» **Work required**: The required result is one figure, the count of lines below with the string "agent" in them.

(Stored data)
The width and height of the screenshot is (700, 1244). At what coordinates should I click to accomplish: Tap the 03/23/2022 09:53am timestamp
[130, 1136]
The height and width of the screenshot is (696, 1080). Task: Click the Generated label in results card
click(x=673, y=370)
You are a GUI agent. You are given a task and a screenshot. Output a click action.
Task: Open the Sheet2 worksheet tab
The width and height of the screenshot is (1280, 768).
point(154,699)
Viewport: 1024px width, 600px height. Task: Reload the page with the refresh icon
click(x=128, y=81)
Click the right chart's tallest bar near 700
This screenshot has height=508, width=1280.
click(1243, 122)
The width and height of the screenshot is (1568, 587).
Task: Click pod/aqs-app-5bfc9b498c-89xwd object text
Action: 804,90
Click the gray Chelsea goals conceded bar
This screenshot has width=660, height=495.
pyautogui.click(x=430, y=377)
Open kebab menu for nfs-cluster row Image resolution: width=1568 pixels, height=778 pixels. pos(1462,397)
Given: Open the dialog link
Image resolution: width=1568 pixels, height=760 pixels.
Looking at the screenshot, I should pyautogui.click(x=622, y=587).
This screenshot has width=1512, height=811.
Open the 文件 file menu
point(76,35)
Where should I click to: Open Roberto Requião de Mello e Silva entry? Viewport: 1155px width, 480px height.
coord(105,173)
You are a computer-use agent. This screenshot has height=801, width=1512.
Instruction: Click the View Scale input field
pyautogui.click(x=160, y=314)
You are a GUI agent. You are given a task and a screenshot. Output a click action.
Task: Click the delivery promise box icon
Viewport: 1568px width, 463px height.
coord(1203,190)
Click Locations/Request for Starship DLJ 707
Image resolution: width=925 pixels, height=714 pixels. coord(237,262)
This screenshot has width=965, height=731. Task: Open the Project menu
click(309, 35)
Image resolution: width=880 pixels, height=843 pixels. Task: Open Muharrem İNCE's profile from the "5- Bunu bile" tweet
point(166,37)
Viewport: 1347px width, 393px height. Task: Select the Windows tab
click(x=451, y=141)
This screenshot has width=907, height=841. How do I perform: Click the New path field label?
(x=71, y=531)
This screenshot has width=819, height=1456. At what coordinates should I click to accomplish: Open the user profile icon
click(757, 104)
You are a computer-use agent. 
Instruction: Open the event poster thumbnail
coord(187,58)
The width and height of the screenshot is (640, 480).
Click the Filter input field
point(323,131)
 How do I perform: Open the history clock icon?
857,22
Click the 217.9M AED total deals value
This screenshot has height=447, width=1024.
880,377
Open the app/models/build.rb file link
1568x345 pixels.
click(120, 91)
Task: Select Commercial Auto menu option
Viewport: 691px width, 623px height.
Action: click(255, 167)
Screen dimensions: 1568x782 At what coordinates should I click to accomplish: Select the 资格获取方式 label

» **Answer to the exercise**: 4